From Paulette Vickery's Recipe Collection

BB: MIXED VEGETABLE PASTA

main dish, vegetables

2 tablespoon nonfat chicken broth
6 oz spaghetti, uncooked
1 cup broccoli florettes
1 cup sliced carrots
1 cup sliced zucchini
1/4 cup diced onion
1 each yellow bell pepper, diced
1 cup sliced fresh mushrooms
1 each tomato, cut into wedges
2 tablespoon white wine
1/4 cup nonfat parmisan cheese plus:
2 tablespoon nonfat parmisan cheese
1 tablespoon minced fresh parsley
1/4 teaspoon sweet red pepper flakes

Cook pasta according to package directions. Drain and set aside. Spray a nonstick skillet with Pam, and place over medium heat until hot.
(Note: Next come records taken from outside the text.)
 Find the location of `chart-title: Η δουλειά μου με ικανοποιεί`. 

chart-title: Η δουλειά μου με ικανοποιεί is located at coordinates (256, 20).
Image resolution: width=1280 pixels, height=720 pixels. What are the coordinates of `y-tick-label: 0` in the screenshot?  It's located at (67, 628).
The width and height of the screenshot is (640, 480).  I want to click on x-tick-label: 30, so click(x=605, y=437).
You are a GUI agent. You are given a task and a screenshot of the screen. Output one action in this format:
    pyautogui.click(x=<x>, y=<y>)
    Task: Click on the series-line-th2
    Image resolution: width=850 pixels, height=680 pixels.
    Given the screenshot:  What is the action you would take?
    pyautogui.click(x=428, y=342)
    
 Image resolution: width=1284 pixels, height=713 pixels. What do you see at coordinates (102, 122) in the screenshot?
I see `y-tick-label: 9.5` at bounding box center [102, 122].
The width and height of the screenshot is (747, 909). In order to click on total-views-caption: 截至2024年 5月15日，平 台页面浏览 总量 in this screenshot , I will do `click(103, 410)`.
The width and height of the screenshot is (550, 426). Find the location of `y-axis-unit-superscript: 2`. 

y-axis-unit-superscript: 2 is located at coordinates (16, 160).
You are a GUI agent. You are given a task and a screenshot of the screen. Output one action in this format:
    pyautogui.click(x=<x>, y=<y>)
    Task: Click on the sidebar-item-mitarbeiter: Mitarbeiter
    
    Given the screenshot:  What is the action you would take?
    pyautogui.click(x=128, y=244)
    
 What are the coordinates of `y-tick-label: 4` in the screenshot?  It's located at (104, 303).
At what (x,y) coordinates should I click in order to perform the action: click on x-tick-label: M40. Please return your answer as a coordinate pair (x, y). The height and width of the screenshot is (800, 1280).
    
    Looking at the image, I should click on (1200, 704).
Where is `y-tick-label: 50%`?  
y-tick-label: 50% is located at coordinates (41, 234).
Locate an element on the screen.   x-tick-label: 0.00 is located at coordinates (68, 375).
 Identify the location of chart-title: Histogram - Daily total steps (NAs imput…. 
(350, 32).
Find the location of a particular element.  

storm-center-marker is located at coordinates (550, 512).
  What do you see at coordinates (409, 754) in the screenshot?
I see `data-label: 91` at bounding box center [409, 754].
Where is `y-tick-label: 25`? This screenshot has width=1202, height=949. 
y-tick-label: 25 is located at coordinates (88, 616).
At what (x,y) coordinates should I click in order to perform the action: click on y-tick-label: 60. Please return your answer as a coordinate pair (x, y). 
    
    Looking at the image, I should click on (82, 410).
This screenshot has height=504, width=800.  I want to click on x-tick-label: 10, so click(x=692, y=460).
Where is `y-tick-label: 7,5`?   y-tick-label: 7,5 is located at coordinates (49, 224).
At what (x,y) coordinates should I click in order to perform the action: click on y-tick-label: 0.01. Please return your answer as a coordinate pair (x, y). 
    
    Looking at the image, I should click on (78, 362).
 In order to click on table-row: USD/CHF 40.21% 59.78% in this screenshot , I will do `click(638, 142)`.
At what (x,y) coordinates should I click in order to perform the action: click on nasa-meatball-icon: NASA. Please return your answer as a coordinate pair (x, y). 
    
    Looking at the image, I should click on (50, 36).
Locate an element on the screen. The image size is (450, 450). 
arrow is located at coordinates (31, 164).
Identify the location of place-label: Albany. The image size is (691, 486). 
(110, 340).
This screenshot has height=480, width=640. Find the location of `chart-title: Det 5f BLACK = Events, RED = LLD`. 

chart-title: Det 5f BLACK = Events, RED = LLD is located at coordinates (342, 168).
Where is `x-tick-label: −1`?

Add chicken broth, broccoli, and next 3 ingredients, and saute 4 minutes. Add bell pepper and mushrooms, and saute 4 minutes longer. Add pasta, tomato wedges, and wine, and toss gently. Cook until thoroughly heated. Sprinkle with cheese, parsley, and pepper flakes, and toss gently. Serve immediately. Per serving: fat 0.5 G, cholesterol 0 MG, fiber 2 G, calories 101, 4 percent calories from fat, protein 5 G, carbohydrate 19 G, sodium 91 MG.